Stored entries
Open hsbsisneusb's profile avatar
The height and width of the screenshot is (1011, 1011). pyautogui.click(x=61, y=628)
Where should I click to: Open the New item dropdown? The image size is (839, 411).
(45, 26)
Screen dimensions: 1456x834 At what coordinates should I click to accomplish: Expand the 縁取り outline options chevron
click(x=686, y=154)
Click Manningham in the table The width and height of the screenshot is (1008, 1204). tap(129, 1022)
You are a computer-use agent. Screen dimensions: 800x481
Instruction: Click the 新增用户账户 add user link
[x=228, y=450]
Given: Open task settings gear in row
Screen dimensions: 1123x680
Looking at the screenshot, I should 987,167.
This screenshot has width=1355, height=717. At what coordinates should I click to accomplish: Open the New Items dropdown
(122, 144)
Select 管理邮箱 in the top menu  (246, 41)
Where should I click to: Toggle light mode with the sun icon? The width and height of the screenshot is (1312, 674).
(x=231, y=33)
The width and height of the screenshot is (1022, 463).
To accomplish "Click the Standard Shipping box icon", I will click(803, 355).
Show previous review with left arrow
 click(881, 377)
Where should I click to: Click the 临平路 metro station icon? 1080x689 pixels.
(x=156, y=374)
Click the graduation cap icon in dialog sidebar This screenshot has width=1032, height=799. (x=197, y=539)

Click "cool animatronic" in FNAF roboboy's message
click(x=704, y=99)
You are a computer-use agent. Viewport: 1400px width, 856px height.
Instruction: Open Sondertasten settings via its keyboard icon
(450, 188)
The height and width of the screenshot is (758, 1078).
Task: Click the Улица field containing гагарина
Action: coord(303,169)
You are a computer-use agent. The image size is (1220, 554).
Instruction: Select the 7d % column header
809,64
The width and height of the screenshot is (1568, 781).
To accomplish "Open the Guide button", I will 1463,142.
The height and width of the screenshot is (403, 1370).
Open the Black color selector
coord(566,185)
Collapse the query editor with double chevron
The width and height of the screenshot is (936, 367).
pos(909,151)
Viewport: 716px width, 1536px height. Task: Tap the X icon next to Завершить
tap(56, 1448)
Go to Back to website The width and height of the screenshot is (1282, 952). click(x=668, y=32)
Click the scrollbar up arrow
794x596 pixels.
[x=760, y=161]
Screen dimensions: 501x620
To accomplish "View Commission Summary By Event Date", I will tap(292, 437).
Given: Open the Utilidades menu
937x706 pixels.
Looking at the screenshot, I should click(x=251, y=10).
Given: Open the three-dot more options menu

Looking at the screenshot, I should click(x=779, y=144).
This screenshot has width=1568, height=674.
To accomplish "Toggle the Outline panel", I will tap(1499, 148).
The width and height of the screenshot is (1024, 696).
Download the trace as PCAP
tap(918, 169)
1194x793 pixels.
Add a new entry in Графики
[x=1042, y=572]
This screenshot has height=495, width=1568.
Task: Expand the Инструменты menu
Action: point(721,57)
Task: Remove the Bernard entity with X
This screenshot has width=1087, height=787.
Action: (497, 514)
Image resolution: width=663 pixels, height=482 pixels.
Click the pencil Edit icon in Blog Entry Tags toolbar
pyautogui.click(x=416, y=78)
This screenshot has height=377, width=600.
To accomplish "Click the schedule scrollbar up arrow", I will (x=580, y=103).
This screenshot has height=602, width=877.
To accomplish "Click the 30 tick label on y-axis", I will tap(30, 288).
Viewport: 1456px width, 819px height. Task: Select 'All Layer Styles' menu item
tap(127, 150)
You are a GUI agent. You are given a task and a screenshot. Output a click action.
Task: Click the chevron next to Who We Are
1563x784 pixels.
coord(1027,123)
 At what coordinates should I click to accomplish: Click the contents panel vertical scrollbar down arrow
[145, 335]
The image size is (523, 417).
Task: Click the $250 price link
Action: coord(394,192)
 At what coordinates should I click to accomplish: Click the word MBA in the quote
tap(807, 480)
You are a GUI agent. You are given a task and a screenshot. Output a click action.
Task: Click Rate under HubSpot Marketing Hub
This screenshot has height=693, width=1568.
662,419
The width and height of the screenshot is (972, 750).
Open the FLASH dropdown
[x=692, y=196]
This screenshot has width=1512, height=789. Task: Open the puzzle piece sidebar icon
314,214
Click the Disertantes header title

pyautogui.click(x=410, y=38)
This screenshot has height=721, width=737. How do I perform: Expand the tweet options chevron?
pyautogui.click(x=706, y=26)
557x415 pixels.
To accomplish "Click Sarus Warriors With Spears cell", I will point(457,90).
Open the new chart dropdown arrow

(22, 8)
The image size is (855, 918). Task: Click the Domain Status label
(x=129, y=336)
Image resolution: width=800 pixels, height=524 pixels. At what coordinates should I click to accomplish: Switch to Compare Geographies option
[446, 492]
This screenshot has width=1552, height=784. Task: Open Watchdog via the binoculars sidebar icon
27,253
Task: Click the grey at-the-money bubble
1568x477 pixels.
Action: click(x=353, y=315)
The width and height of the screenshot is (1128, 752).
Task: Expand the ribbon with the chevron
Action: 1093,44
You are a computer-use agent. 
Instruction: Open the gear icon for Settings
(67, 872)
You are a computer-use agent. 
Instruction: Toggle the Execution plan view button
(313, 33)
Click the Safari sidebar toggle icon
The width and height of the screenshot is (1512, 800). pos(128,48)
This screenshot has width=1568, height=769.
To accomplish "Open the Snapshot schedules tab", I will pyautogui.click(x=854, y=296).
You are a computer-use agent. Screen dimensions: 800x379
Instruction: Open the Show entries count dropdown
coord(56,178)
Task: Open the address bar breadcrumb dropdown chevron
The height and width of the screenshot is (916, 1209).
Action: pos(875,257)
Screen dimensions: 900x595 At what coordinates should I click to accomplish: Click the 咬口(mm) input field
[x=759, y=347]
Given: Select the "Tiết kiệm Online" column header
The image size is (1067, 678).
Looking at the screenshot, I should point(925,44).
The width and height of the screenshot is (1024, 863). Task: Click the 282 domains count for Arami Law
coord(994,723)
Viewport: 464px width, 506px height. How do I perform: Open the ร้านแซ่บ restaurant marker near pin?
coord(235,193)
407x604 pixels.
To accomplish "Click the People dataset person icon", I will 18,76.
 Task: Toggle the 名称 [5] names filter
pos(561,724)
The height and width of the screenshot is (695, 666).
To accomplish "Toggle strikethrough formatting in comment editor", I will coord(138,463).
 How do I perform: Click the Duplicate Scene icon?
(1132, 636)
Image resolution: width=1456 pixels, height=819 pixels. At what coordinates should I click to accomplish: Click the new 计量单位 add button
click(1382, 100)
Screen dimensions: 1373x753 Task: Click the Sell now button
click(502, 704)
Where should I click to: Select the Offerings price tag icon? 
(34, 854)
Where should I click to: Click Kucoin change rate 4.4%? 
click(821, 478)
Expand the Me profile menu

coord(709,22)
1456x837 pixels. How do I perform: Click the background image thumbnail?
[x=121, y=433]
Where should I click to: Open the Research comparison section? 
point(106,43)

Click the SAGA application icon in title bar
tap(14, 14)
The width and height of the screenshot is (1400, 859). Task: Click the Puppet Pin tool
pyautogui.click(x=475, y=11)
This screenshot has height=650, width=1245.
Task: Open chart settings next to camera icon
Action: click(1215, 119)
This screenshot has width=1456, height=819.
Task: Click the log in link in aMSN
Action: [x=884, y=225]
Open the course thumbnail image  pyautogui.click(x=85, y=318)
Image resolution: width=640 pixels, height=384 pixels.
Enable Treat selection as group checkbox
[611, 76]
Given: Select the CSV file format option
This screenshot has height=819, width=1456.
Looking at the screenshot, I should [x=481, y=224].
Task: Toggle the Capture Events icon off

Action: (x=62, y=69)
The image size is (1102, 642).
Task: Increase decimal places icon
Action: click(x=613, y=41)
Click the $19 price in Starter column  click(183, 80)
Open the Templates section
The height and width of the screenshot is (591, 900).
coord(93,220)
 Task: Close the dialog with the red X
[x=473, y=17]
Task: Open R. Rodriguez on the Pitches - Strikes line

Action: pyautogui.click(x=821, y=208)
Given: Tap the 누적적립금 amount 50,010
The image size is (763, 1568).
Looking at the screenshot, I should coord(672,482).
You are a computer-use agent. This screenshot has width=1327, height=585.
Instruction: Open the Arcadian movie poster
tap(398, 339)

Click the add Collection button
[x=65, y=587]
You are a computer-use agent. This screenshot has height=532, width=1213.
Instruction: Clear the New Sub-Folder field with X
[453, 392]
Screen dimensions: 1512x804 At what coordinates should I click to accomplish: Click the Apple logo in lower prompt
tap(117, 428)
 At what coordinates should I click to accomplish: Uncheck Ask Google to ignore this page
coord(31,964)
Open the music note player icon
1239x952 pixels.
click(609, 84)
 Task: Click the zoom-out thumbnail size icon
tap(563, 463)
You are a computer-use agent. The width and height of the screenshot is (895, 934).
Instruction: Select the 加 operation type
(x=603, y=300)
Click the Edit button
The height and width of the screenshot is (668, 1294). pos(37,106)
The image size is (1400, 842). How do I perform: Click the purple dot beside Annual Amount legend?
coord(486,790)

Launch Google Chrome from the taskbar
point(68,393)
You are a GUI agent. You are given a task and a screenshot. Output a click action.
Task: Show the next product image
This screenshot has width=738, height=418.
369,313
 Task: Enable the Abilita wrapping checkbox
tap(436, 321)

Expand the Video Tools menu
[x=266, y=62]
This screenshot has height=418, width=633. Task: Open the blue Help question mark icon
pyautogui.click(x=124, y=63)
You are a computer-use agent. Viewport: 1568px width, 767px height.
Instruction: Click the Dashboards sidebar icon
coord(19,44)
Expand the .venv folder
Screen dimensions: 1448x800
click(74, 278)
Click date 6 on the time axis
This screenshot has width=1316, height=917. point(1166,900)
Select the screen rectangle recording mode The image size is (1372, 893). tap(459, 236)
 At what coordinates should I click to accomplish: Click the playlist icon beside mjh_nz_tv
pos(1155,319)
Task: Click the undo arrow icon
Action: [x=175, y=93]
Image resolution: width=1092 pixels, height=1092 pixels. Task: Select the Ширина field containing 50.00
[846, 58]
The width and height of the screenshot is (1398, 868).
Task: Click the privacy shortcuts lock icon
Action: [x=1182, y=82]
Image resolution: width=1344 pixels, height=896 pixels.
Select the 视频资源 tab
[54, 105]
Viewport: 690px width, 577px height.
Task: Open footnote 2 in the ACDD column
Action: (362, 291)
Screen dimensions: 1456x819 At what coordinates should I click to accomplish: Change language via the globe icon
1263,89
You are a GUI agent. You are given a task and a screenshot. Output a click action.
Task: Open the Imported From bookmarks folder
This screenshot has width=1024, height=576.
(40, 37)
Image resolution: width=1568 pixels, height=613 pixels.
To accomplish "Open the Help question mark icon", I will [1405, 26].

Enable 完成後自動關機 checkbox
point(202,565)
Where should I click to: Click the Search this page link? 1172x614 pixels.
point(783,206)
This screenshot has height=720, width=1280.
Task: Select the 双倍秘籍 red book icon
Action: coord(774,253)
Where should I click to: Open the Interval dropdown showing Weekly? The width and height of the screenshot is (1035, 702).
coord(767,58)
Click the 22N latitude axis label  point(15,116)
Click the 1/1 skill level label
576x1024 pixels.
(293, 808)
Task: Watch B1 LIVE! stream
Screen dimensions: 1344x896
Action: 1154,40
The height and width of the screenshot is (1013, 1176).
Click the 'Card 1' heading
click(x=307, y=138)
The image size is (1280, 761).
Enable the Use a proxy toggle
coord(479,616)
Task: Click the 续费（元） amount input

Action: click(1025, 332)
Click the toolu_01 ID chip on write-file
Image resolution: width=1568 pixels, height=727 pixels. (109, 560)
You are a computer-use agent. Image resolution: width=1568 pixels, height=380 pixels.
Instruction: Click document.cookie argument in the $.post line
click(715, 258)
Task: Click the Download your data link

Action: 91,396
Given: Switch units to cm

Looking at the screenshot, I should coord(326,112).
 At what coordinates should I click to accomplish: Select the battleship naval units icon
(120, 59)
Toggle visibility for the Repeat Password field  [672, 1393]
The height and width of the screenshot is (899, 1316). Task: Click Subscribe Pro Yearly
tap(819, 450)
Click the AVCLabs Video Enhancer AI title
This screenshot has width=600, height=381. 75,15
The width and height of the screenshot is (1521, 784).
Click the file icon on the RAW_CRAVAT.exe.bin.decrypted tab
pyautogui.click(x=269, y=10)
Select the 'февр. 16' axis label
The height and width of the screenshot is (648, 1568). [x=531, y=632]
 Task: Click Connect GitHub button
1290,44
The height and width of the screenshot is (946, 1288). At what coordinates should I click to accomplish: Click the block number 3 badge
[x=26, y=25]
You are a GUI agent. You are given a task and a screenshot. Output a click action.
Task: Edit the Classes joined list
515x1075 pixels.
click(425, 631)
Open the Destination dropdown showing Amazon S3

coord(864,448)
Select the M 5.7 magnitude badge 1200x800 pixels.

Task goal:
Rewrite the entries starting at the line containing "Given: Open the Utilidades menu" and ending at the line containing "Looking at the screenshot, I should click(x=779, y=144).", swapping "menu" for "panel" and leaving everything else unchanged.

Answer to the exercise:
Given: Open the Utilidades panel
937x706 pixels.
Looking at the screenshot, I should click(x=251, y=10).
Given: Open the three-dot more options panel

Looking at the screenshot, I should click(x=779, y=144).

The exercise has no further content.